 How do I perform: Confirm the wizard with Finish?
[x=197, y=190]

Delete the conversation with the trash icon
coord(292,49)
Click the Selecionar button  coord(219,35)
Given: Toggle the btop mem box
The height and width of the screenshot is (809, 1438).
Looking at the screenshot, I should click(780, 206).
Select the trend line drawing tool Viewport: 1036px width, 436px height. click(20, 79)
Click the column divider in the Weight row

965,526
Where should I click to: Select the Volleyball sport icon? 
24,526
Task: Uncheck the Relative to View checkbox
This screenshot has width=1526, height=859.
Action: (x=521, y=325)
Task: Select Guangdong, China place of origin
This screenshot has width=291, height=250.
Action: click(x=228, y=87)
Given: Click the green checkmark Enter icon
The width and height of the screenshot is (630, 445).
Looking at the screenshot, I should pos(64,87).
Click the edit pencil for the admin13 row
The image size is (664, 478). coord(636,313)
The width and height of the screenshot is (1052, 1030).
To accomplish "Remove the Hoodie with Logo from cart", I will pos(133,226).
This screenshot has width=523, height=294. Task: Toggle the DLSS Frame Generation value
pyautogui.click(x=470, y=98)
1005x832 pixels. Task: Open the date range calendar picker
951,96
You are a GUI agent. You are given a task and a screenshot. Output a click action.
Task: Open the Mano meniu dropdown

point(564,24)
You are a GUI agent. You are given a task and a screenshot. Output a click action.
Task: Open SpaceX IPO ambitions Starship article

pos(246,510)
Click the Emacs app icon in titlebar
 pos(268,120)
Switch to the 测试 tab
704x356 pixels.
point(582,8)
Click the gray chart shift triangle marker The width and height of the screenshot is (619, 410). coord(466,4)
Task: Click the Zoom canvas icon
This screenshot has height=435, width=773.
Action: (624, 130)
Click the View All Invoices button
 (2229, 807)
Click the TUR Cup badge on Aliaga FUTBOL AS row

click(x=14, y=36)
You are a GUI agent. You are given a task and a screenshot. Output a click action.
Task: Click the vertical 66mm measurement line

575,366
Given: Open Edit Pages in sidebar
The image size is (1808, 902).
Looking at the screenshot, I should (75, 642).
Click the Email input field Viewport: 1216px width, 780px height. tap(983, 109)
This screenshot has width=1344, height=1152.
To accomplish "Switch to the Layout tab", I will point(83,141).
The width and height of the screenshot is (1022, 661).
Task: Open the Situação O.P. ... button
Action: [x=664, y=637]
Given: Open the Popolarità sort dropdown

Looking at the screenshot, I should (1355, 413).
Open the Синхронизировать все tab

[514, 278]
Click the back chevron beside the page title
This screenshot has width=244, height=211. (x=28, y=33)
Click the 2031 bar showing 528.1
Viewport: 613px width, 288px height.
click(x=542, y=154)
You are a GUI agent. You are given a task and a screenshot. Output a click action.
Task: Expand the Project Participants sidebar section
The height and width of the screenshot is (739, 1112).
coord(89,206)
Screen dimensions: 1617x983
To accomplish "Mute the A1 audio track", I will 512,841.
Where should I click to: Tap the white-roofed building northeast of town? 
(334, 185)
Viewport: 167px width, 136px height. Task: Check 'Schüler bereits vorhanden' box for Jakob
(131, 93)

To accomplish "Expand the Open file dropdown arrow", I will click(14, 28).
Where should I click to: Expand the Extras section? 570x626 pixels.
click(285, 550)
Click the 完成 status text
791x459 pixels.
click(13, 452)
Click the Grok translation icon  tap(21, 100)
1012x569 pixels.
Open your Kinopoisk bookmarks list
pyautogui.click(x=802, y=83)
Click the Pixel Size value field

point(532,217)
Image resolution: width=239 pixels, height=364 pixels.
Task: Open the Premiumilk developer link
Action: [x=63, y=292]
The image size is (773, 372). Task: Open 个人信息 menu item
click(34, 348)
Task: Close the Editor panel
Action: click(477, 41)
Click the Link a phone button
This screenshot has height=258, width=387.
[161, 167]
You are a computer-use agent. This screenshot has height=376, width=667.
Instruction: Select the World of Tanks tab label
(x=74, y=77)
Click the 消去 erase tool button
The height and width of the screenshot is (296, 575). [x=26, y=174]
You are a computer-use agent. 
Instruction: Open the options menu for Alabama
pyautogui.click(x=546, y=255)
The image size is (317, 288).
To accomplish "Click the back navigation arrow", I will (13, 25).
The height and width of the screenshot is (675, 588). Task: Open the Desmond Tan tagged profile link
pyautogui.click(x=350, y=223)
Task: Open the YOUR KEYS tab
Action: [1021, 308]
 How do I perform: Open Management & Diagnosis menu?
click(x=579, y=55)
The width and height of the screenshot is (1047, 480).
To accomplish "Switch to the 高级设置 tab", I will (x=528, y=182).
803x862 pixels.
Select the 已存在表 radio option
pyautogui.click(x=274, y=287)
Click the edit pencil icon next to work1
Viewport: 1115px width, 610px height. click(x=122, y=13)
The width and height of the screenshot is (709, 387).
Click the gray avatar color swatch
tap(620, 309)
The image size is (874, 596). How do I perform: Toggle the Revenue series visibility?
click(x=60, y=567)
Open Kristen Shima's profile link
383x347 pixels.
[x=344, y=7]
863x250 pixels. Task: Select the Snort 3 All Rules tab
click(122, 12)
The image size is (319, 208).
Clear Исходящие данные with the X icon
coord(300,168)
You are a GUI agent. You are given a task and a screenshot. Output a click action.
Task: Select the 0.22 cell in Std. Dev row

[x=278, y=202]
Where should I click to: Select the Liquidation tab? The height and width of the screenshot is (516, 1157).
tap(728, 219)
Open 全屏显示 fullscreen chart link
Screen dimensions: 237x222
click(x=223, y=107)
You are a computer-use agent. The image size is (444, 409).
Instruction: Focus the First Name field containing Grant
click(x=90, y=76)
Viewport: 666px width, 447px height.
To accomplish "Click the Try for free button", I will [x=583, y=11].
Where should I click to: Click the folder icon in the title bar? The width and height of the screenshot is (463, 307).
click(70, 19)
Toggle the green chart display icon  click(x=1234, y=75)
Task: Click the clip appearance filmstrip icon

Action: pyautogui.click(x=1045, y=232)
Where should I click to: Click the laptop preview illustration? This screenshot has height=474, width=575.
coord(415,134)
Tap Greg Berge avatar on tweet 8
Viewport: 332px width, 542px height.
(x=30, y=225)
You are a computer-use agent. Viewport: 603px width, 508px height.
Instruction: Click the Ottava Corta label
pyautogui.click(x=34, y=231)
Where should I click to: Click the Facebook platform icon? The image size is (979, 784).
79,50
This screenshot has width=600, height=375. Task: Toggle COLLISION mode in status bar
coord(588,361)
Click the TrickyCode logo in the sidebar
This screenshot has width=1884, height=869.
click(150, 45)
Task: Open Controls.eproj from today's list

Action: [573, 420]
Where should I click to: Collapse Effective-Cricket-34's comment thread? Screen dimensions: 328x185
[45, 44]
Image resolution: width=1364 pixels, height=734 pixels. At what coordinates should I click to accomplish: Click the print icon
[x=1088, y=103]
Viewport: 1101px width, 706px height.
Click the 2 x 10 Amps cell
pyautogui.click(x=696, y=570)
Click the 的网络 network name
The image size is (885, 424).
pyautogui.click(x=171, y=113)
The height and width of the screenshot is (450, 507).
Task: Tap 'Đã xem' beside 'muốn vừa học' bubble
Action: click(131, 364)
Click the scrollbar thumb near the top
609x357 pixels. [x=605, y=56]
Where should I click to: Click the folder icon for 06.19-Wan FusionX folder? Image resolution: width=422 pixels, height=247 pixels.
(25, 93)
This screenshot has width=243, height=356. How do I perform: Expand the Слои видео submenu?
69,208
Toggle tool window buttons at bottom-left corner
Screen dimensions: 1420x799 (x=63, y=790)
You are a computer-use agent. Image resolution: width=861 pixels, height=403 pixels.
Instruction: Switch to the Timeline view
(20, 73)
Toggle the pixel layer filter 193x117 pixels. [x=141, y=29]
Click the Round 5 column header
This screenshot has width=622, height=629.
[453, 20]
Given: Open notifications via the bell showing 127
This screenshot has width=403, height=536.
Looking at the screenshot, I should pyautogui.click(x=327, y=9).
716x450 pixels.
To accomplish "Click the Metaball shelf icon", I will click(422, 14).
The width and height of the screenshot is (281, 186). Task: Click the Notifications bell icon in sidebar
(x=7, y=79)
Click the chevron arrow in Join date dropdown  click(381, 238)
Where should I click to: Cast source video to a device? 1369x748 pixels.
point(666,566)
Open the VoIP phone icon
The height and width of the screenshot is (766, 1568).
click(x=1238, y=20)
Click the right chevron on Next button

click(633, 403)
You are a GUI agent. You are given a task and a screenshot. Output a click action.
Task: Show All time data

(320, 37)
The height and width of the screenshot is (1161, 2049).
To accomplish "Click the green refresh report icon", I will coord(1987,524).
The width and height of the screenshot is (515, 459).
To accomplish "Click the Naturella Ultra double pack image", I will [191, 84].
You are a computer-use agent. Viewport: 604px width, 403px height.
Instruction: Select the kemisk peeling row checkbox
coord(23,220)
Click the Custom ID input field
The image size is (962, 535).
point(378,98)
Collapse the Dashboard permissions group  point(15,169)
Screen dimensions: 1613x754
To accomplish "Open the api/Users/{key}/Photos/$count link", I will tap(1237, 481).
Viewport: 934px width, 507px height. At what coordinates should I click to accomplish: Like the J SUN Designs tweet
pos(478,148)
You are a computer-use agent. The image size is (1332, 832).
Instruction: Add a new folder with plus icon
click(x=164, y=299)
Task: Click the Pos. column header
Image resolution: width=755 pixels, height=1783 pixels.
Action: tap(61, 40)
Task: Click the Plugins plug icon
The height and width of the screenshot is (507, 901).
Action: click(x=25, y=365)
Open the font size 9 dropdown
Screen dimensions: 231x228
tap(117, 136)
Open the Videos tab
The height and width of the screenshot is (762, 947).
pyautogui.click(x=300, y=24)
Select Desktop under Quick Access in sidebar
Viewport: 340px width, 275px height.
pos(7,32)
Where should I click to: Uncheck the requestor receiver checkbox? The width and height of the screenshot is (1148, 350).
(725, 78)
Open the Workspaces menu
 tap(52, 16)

===============

Copy out the data from the line with "How do I perform: Open" to the line with "coord(300,168)", changing nothing.

● **ANSWER FOR THE TASK**
 How do I perform: Open Management & Diagnosis menu?
click(x=579, y=55)
The width and height of the screenshot is (1047, 480).
To accomplish "Switch to the 高级设置 tab", I will (x=528, y=182).
803x862 pixels.
Select the 已存在表 radio option
pyautogui.click(x=274, y=287)
Click the edit pencil icon next to work1
Viewport: 1115px width, 610px height. click(x=122, y=13)
The width and height of the screenshot is (709, 387).
Click the gray avatar color swatch
tap(620, 309)
The image size is (874, 596). How do I perform: Toggle the Revenue series visibility?
click(x=60, y=567)
Open Kristen Shima's profile link
383x347 pixels.
[x=344, y=7]
863x250 pixels. Task: Select the Snort 3 All Rules tab
click(122, 12)
The image size is (319, 208).
Clear Исходящие данные with the X icon
coord(300,168)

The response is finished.